Considérations générales sur les Traités Internationaux
On ne peut demander trop aux Traités car ils sont signés par des Etats qui, souvent, ne cherchent que leur propre intérêt ; il y a sans doute autant de motivations pour arriver à un Traité qu’il y a de parties signataires et chaque Etat ne veut surtout pas perdre trop de sa souveraineté nationale tout en donnant l’impression aux autres parties qu’il leur fait des concessions importantes. Ceci est probablement à l’origine du caractère « vague et généreux » de la rédaction de certains Traités. Le côté « généreux » étant plus évident dans les Traités liés au Droit Humanitaire, Jean Bernard, comme médecin éthicien, pensait vraisemblablement à ces Traités à but humanitaire qui mettent la générosité avant la souveraineté nationale et qui sont donc régulièrement violés dans les conflits.
Traités liés aux armements
Pour les Traités liés aux armements, on constate aussi de nombreuses causes de faiblesse.

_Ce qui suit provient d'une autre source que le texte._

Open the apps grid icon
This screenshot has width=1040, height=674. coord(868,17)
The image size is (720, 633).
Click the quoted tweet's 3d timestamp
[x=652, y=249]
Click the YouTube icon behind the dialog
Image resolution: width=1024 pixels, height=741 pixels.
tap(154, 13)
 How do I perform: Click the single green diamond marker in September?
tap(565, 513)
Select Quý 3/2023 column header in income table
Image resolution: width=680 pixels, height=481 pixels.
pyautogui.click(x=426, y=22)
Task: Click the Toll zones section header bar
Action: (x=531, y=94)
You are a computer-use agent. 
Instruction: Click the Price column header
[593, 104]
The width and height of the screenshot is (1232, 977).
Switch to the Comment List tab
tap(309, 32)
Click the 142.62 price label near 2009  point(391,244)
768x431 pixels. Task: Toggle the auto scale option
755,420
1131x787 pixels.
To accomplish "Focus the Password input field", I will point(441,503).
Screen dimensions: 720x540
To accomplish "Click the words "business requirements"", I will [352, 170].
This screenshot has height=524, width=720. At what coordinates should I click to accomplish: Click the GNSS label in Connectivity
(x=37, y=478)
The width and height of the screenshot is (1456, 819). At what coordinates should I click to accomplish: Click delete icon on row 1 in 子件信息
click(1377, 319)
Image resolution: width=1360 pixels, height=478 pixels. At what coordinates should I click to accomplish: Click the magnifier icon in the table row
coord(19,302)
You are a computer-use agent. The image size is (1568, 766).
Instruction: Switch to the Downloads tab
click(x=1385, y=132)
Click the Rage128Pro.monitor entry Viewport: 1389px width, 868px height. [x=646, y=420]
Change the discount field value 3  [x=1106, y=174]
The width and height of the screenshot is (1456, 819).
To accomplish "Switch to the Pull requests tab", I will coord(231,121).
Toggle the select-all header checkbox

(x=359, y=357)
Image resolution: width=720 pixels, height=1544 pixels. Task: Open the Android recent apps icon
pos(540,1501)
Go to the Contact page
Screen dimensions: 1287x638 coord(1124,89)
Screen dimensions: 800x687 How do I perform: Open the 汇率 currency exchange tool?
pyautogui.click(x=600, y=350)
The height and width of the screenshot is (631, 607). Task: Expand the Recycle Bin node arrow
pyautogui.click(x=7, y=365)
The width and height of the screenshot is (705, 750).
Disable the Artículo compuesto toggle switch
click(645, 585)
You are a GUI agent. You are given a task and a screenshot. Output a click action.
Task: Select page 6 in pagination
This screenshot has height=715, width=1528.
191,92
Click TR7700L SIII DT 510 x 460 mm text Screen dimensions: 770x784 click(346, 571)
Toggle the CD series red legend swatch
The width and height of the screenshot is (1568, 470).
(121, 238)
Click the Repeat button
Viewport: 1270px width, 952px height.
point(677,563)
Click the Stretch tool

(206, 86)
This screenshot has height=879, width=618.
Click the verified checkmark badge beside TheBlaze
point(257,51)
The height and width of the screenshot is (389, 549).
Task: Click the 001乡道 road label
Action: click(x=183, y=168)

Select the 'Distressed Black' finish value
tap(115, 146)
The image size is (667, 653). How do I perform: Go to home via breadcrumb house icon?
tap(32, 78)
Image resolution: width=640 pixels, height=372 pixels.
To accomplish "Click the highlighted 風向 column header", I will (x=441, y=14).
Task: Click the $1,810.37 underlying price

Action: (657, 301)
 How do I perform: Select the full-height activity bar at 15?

Outre les imprécisions de la rédaction concernant la nature des armes, les moyens de vérification de la mise en œuvre et l’absence de sanctions en cas de violation, il y a une cause plus fondamentale : l’impossibilité de prévoir les avancées technologiques. Les Traités, comme la Loi en général, sont ainsi toujours en retard d’un métro sur les découvertes scientifiques. L’évolution du contexte géopolitique, avec l’émergence de nouvelles puissances et la mondialisation, poussée également par les nouvelles technologies, est un autre défi pour les Traités internationaux.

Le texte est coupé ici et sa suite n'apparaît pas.